— WHAT IS ASKED —
Pull out every line of the listing below that contains the word "account". Case matters.

— EXTRACTED DATA —
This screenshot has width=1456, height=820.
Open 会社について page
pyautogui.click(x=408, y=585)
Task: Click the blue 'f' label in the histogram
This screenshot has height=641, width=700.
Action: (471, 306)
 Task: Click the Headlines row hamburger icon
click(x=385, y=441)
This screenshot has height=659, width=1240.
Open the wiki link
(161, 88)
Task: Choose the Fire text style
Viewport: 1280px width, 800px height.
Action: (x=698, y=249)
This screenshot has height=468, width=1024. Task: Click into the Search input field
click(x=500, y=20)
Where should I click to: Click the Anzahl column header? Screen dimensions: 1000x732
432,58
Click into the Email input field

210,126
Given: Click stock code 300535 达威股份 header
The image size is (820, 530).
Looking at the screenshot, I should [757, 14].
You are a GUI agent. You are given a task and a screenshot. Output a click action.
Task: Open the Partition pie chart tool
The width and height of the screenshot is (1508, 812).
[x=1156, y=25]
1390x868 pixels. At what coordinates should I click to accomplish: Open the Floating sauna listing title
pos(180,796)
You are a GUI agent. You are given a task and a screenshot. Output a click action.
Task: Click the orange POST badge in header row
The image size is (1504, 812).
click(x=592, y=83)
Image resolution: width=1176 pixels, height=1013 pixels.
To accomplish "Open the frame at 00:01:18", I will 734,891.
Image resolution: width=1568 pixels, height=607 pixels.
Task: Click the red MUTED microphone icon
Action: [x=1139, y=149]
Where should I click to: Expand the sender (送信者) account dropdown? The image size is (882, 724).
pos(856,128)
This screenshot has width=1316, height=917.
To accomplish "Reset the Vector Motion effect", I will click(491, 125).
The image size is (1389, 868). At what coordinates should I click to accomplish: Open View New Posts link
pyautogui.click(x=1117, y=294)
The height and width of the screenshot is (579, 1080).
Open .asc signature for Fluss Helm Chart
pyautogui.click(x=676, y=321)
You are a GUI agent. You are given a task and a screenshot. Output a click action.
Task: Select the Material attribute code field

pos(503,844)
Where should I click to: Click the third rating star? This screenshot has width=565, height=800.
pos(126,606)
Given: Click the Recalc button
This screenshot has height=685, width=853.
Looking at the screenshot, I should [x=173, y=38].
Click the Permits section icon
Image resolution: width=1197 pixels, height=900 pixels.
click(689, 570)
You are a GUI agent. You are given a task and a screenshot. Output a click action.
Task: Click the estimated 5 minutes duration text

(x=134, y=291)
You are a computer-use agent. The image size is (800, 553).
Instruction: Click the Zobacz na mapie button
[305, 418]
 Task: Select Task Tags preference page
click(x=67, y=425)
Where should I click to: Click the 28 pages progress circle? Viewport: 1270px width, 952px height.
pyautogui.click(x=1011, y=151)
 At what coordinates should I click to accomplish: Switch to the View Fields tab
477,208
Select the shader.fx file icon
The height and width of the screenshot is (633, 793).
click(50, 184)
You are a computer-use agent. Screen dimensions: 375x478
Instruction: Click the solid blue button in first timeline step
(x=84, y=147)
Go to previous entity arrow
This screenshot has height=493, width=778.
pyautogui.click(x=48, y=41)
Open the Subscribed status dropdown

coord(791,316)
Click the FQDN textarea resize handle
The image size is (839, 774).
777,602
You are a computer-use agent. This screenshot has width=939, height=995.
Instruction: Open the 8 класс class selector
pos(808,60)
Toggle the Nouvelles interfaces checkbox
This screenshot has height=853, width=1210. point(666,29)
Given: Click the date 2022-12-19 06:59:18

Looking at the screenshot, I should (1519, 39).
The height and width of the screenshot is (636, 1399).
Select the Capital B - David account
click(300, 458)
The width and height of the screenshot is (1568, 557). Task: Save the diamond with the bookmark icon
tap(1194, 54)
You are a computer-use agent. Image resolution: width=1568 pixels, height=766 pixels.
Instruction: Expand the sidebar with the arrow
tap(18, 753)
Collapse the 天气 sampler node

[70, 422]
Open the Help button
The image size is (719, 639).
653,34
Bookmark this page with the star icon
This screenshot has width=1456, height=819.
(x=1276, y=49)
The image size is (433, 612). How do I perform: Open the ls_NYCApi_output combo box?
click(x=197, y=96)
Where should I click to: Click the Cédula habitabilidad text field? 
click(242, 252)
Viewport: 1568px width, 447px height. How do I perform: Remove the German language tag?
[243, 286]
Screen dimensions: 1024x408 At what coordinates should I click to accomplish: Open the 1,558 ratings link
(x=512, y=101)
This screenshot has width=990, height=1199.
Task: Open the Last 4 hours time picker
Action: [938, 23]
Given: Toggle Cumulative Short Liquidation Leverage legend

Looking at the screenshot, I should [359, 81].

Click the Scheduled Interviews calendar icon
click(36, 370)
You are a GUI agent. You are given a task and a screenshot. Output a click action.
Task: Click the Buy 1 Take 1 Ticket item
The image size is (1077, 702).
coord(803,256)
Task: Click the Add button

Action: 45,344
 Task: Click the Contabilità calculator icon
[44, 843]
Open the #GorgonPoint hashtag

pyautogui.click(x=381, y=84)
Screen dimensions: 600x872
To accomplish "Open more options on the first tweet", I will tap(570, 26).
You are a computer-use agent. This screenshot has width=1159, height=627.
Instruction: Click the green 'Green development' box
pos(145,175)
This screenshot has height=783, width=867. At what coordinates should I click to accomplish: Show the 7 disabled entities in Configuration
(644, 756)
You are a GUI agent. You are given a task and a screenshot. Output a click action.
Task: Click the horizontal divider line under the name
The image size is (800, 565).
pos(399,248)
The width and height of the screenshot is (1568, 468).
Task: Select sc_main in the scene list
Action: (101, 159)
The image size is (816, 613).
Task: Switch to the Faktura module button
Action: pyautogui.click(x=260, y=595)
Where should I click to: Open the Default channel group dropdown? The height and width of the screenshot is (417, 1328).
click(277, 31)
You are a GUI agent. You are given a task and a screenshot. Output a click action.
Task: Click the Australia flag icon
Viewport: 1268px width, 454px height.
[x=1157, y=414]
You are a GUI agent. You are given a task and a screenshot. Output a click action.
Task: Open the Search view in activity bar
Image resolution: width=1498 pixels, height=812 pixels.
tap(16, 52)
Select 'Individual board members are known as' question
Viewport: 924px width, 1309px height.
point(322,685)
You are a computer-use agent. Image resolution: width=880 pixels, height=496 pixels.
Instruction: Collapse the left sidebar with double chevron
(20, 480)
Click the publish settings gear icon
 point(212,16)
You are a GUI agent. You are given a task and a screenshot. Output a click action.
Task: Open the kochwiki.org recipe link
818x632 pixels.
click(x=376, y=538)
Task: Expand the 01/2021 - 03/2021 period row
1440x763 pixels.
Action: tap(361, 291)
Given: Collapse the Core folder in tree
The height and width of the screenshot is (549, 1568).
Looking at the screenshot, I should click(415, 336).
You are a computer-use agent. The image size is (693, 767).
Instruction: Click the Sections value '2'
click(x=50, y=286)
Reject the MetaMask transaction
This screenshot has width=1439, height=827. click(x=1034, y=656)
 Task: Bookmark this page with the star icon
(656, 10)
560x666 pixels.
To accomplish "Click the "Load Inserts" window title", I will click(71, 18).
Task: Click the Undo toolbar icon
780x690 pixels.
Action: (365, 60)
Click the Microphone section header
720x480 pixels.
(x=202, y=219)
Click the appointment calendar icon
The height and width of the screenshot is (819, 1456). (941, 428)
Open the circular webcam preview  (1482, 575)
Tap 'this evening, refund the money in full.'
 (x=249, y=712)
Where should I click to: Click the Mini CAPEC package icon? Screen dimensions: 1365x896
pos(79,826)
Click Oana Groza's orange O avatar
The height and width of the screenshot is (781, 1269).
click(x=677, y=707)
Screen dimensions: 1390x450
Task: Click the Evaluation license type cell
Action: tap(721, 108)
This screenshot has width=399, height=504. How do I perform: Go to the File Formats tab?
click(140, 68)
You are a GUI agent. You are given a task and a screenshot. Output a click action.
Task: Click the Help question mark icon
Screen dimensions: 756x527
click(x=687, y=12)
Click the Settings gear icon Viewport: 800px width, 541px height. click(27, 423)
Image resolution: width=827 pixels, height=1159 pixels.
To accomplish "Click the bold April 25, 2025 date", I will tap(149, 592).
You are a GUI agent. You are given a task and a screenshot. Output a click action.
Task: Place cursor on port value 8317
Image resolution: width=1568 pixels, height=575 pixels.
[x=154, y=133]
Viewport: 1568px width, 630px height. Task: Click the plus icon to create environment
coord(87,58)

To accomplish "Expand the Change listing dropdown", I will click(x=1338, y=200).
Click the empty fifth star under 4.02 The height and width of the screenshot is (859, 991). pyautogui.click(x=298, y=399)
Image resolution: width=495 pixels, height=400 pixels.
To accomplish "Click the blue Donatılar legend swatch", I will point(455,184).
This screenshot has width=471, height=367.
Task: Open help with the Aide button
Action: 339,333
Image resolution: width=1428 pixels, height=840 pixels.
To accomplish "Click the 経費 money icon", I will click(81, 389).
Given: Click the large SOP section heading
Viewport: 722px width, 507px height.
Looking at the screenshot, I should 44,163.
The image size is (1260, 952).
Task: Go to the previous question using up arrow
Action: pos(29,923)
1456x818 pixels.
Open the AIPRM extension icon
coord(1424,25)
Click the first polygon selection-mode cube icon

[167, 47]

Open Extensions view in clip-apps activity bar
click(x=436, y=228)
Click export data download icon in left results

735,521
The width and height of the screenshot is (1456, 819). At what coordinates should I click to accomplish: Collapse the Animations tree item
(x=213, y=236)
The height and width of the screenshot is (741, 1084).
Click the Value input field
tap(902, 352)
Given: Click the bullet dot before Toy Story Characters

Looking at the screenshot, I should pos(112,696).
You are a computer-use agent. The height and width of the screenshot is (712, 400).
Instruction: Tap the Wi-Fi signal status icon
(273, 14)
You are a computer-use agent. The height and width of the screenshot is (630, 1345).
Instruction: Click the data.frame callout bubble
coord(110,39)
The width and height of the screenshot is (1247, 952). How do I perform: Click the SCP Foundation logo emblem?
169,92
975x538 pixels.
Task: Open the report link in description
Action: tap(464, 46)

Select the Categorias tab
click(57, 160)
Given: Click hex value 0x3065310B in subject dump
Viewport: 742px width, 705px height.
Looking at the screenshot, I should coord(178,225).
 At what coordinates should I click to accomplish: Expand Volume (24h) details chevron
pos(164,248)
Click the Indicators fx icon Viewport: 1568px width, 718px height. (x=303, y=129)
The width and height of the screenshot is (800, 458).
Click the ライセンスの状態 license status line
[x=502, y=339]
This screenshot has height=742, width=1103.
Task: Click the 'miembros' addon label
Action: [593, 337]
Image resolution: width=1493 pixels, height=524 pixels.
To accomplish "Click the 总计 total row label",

— EXERCISE ANSWER —
Where should I click to: Expand the sender (送信者) account dropdown? The image size is (882, 724).
Select the Capital B - David account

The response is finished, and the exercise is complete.